Could the above be one of the scenarios that crossed the mind of Environment Minister Rachmat Witoelar when he walked up to the podium at a recent seminar and spoke of the coming submerging of Jakarta’s Soekarno-Hatta International Airport because of rising sea levels? 

"We will need to move the airport as it will be underwater by 2050 because of rising sea levels," the minister said, bringing up the specter of human-induced global warming.

For some, news of Jakarta going underwater may come as a relief. The problem is that the capital isn’t the only place in Indonesia that is likely to suffer from climate change. From coasts to mountains, deep waters to coral reefs, villages to cities, no part of the country is likely to be spared over the coming decades, humans included.

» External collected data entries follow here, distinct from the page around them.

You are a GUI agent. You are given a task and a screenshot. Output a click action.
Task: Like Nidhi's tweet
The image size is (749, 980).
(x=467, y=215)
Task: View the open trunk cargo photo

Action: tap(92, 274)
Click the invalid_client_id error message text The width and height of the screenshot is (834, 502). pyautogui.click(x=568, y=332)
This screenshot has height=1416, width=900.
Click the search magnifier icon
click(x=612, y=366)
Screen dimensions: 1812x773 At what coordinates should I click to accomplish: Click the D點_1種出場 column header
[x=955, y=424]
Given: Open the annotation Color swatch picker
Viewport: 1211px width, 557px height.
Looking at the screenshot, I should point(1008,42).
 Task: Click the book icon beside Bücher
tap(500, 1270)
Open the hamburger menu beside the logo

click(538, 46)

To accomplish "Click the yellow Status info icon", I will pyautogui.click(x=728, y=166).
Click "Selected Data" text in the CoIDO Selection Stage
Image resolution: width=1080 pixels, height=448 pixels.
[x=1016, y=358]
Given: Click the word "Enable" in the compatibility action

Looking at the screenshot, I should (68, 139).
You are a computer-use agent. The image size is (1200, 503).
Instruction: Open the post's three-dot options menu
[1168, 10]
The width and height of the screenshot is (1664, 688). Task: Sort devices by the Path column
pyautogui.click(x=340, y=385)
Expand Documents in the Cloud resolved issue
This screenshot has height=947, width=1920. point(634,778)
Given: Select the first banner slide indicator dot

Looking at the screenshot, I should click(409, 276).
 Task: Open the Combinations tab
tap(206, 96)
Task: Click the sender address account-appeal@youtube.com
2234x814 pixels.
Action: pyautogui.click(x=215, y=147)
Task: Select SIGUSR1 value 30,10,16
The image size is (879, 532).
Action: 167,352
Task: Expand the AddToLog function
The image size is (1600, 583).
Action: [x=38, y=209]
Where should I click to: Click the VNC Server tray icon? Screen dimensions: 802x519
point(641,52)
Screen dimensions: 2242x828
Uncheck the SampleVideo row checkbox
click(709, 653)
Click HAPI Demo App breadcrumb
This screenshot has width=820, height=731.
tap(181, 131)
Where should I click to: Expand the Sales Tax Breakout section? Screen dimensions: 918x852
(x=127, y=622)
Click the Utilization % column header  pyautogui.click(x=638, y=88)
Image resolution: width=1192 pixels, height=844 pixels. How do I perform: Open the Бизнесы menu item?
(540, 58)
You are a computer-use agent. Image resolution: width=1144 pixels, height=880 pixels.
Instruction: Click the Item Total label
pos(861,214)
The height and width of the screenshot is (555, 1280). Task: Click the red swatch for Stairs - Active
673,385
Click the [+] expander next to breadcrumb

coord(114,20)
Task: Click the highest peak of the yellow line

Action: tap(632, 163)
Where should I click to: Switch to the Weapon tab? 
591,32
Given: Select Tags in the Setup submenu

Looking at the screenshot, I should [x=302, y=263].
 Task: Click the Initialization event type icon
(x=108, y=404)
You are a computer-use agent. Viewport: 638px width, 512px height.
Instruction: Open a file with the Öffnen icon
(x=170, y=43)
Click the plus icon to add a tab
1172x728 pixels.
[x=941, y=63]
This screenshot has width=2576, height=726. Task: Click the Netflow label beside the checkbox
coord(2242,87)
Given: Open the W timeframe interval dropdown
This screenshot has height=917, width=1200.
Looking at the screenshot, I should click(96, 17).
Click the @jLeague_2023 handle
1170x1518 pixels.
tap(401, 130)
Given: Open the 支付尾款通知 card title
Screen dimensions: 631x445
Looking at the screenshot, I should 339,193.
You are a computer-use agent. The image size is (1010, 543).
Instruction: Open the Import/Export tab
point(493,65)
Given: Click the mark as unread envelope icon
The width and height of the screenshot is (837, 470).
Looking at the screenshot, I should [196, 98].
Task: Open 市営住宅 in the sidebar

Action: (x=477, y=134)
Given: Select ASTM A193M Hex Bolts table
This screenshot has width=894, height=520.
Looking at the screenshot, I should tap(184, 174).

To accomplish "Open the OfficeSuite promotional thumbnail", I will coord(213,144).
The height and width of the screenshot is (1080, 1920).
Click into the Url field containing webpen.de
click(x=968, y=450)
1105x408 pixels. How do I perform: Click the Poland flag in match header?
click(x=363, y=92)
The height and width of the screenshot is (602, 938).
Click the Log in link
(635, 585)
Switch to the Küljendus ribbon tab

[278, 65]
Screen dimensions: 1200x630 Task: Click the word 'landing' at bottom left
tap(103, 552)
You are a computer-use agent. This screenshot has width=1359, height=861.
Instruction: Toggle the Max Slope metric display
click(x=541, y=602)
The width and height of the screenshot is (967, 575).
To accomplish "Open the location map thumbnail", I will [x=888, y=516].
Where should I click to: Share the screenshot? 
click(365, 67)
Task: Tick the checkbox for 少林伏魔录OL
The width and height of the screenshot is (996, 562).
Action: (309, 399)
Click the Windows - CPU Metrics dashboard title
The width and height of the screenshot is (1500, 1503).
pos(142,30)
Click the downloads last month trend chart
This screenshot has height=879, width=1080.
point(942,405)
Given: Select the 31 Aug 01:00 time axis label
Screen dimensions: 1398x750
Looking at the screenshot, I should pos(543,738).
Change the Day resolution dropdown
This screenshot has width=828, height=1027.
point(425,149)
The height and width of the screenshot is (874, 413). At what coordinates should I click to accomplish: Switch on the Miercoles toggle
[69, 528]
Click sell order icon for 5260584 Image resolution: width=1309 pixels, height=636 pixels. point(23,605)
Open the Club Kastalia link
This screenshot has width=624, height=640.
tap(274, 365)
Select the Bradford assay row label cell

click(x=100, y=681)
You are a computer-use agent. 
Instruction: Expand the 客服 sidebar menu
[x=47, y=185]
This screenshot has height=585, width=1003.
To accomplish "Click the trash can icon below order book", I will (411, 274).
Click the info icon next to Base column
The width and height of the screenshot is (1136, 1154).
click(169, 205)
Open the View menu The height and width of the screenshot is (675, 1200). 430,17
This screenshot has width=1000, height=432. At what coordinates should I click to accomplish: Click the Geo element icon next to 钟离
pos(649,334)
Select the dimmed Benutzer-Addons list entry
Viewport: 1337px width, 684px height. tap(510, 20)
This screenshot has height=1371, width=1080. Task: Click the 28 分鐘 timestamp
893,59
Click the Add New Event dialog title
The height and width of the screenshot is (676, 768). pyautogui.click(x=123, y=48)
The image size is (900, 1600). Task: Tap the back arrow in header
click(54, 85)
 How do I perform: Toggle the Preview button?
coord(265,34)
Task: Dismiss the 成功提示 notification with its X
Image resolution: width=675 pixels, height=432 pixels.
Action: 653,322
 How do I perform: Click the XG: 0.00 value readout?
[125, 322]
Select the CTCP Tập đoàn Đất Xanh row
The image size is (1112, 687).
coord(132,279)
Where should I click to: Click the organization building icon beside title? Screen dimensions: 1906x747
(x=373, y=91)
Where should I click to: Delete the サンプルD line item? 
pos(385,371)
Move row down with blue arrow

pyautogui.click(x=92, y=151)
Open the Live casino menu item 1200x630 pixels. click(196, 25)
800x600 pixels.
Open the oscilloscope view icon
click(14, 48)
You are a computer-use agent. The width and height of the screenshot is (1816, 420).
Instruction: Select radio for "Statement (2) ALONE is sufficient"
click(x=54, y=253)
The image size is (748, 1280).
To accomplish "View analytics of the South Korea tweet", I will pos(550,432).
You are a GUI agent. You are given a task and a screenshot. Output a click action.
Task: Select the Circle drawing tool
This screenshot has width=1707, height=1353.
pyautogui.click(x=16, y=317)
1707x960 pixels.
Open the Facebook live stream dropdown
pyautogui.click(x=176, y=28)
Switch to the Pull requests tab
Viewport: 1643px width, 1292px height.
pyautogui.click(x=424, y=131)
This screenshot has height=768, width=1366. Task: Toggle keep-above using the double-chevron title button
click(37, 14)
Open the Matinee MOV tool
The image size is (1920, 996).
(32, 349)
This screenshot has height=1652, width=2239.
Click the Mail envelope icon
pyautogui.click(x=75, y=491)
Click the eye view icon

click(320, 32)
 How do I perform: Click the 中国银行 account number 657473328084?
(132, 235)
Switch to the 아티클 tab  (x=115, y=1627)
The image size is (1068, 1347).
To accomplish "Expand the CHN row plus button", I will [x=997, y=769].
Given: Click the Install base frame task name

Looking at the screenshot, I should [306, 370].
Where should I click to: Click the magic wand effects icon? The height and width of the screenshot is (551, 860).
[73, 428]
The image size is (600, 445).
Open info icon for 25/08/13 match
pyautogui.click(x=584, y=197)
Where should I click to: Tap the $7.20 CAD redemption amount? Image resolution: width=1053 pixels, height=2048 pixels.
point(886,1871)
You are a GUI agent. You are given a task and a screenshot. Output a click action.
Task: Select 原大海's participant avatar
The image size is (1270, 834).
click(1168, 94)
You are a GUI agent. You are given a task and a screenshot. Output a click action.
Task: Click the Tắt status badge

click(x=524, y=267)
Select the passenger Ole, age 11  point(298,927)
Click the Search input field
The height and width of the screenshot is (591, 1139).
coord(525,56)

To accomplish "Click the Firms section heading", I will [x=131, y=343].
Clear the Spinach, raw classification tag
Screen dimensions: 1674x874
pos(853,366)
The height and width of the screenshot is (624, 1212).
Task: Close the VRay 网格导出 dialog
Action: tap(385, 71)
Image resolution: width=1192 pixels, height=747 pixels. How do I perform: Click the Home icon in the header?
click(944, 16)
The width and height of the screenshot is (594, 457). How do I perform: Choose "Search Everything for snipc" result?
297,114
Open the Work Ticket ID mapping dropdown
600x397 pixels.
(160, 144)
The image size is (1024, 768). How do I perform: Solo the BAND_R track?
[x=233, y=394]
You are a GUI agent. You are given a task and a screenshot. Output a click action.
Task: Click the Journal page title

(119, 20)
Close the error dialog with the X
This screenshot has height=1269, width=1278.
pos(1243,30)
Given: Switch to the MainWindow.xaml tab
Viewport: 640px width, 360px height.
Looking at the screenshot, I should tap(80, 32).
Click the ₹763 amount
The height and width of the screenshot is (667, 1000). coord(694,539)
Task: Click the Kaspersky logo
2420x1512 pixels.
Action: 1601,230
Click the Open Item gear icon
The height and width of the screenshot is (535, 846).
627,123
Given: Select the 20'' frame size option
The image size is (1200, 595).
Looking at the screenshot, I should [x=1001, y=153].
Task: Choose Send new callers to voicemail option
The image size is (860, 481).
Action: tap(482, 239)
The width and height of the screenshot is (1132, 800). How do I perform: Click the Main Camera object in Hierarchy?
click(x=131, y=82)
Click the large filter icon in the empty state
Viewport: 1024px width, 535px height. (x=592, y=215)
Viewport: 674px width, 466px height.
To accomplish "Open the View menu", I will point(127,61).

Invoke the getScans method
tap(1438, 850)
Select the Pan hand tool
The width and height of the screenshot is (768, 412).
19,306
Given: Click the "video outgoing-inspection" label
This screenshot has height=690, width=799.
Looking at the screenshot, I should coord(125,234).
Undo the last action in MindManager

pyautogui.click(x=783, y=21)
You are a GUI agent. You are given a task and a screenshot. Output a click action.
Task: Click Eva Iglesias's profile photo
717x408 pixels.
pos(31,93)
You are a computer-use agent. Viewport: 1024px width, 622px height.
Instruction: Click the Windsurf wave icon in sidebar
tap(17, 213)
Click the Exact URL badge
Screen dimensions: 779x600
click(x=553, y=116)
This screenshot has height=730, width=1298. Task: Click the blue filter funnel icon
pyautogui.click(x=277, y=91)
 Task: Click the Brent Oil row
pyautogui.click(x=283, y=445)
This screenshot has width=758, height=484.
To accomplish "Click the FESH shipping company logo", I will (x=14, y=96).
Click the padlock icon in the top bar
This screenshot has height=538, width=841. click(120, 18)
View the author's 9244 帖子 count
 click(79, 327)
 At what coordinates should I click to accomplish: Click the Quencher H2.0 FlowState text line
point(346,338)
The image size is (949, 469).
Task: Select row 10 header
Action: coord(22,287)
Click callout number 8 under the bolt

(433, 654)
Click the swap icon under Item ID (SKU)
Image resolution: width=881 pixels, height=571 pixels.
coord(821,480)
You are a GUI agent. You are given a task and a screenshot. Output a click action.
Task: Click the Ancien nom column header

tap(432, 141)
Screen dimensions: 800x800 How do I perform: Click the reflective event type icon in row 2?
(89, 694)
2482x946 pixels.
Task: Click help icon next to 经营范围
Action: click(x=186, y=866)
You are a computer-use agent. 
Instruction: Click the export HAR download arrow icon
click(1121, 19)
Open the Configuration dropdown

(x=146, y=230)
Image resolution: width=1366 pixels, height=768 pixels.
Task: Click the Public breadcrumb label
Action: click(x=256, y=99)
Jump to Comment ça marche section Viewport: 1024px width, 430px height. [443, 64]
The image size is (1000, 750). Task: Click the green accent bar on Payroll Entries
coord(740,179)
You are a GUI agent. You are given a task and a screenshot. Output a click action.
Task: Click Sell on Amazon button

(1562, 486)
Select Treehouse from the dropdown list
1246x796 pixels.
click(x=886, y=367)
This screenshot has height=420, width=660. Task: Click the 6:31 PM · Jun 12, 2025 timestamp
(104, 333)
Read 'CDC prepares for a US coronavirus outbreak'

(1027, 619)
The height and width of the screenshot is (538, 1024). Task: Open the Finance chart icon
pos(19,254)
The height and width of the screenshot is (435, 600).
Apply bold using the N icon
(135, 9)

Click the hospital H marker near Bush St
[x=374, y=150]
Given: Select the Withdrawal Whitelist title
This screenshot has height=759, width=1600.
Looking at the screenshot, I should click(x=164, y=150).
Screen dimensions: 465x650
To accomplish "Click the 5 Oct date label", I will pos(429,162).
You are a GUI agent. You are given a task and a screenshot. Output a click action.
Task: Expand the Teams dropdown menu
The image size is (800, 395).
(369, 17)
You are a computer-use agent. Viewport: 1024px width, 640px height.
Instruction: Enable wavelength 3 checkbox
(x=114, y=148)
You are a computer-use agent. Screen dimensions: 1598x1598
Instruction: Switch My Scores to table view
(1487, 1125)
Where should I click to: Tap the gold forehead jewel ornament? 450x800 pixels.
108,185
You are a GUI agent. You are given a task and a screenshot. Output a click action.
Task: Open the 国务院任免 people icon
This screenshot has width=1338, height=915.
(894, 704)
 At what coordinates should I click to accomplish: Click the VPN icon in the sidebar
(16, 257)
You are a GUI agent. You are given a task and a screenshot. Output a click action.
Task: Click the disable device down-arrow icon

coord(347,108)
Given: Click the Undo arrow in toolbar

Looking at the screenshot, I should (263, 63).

Indeed, climate change begins – and for better or worse, may end – with humans.  It’s the story of an accidental experiment where a smart primate successfully began to alter its natural environment at a planetary scale.

And like the kid who stares with a mixture of awe and disbelief at his dad’s car that he just smashed into a tree, the scale of what we have done is only beginning to seep in. The question is not if we’re headed for trouble, but how deep we’re going to sink into it.

Climate change redraws maps
When associated with climate change, the word “sinking” resonates deeply in Indonesia. Of the nation’s approximately 17,500 islands, many barely stick out of the water. With global warming on the surge and sea levels climbing, it is quite likely that maps of the country will have to be redrawn in the decades to come as islands go under.

These are not vague speculations by wide-eyed scientists with a penchant for sensationalism. The Intergovernmental Panel on Climate Change (IPCC), a scientific body set up by the UN to separate the wheat from the chaff in climate science (and there is a lot of chaff), recently stated to the world that climate change is unequivocal, and that carbon dioxide emissions will continue to contribute to warming and rising sea levels for more than a millennium.

Lost islands and submerged coastal cities may take decades to happen. What a growing number of people in Indonesia are concerned about is weird weather. As a Jakarta taxi driver recently put it, “cuaca lagi error” (an Anglicized version of “the weather’s screwed up”), followed by invectives against those who had strayed from the path of God and brought his wrath, leading the country to a coming doom (one, presumably, where a colossal tsunami wave swallows the archipelago in a great cathartic strike).

Cuaca lagi error… These words echo warning signals sent by reams of environmental data recorded by BMG, Indonesia’s Meteorological and Geophysical Agency. Across the archipelago, things are getting increasingly drier, with an average rainfall decrease of 2-3 percent during the last century, according to the UK’s Climatic Research Institute’s predictions for climate change in Indonesia.

As a result, droughts have intensified and so has the forest fire problem, already a major shard in Indonesia’s side. 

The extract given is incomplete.